Scan the records below for the line containing "This screenshot has height=1088, width=955." and the line containing "You are a computer-use agent. 900x737 pixels.". Copy both, plus every line between, exactly.

◆ ◆ ◆ ◆

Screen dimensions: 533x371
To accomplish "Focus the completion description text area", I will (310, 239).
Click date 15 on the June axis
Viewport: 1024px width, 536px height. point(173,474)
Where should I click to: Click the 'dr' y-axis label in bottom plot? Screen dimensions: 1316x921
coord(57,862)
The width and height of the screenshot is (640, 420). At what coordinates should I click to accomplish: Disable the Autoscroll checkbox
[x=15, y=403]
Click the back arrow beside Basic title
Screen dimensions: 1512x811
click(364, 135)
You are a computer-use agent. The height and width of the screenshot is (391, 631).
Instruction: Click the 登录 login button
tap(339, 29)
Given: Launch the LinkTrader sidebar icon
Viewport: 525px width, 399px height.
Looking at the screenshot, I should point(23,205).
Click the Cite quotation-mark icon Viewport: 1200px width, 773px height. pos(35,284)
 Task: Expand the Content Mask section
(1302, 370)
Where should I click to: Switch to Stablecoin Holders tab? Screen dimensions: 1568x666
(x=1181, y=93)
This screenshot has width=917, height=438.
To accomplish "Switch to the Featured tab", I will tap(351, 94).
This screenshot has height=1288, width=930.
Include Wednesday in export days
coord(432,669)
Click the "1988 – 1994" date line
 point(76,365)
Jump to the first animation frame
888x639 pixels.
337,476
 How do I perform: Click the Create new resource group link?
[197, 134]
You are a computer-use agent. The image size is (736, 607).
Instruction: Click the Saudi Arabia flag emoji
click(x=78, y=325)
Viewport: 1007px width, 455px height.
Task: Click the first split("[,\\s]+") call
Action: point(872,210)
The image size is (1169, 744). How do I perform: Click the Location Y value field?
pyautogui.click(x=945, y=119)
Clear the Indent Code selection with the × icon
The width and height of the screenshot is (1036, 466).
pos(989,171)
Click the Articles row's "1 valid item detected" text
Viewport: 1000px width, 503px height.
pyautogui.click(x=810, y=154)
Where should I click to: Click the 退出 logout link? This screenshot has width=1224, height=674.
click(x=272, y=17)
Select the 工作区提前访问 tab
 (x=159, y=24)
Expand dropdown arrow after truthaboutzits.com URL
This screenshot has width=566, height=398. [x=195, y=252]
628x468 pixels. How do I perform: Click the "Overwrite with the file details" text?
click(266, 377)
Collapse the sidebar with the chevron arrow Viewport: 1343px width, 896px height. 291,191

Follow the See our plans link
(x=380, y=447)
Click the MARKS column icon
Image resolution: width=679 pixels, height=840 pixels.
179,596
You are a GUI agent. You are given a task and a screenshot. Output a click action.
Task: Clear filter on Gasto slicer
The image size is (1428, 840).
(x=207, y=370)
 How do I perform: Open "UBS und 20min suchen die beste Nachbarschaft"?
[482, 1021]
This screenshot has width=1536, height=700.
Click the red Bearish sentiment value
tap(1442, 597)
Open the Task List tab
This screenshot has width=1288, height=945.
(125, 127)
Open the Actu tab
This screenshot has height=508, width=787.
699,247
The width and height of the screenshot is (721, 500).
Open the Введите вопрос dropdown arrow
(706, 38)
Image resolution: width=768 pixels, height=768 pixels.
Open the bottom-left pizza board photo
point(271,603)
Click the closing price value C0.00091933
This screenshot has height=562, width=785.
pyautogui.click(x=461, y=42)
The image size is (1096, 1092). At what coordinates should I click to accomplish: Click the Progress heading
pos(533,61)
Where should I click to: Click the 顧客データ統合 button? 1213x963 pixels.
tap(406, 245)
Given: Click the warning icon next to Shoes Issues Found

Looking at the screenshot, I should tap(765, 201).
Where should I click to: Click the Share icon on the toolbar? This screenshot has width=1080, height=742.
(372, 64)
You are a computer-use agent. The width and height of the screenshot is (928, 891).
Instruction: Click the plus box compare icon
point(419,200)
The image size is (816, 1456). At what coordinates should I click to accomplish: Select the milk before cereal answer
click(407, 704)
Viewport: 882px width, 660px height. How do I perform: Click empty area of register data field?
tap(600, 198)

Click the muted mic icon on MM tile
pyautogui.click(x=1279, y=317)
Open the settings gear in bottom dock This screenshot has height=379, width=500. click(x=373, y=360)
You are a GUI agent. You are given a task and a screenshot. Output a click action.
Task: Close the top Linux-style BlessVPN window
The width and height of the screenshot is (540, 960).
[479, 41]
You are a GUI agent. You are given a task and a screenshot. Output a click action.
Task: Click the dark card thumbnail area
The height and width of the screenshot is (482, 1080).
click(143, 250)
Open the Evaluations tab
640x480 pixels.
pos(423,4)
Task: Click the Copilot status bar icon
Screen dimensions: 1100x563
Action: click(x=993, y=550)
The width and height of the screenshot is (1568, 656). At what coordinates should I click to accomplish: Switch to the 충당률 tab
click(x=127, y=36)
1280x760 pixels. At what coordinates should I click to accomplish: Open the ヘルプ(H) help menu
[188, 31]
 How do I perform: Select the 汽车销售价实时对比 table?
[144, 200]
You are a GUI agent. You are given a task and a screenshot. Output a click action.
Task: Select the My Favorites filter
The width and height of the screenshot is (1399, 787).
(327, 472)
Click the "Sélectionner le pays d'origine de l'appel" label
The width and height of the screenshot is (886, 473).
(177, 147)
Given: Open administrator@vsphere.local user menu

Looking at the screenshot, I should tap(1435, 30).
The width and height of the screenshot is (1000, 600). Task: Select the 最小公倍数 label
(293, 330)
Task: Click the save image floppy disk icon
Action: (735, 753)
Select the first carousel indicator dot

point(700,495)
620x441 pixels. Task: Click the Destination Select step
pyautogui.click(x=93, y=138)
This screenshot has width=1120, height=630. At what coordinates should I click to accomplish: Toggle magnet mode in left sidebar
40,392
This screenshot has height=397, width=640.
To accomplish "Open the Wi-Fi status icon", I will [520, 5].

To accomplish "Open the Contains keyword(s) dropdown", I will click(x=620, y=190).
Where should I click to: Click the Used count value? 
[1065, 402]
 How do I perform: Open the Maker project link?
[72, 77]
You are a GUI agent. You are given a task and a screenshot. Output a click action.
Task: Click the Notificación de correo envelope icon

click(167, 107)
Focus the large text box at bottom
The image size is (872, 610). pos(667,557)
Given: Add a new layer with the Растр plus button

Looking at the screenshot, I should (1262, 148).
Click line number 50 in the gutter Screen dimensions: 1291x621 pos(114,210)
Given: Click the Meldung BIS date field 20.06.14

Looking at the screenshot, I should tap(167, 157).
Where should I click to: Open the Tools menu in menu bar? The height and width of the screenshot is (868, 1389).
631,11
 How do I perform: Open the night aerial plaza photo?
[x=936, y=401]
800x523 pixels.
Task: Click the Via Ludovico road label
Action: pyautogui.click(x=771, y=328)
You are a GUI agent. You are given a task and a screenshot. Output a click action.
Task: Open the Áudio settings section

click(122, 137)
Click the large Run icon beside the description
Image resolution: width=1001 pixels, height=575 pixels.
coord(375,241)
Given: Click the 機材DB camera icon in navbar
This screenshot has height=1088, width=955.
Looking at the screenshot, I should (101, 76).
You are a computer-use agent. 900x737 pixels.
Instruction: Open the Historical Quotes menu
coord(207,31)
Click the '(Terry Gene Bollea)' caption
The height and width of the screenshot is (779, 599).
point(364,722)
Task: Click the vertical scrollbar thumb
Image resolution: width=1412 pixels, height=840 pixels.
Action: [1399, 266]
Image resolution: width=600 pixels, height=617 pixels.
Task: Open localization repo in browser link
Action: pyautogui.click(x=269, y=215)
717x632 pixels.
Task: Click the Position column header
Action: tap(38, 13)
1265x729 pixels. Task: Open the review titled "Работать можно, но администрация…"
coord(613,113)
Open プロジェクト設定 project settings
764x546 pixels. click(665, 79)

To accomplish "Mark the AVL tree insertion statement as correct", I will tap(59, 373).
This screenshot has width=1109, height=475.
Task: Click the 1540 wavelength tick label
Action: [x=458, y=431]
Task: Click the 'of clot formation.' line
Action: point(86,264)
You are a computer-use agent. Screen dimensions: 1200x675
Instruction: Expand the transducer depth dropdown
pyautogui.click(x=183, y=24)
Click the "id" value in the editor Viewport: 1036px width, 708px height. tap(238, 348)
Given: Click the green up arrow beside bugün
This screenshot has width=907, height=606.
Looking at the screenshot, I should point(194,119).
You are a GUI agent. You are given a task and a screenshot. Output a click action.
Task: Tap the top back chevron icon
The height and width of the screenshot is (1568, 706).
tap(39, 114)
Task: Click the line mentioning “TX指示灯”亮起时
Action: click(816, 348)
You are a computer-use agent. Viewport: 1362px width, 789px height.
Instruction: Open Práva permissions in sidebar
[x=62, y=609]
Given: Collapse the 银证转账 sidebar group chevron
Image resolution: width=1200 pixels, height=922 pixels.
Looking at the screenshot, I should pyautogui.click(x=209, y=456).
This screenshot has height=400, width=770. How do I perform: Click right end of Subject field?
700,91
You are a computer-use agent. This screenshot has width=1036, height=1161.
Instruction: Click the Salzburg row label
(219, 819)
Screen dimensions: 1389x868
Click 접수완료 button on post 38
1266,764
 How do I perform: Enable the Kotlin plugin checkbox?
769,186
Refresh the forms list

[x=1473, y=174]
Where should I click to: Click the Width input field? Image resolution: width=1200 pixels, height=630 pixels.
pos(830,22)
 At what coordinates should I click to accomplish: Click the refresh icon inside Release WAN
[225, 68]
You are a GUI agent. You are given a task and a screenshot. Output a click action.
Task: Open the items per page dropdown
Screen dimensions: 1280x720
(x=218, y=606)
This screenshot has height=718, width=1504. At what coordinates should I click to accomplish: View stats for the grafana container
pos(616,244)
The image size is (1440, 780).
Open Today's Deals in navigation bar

◆ ◆ ◆ ◆

_FINISHED EXERCISE_:
This screenshot has height=1088, width=955.
Looking at the screenshot, I should (101, 76).
You are a computer-use agent. 900x737 pixels.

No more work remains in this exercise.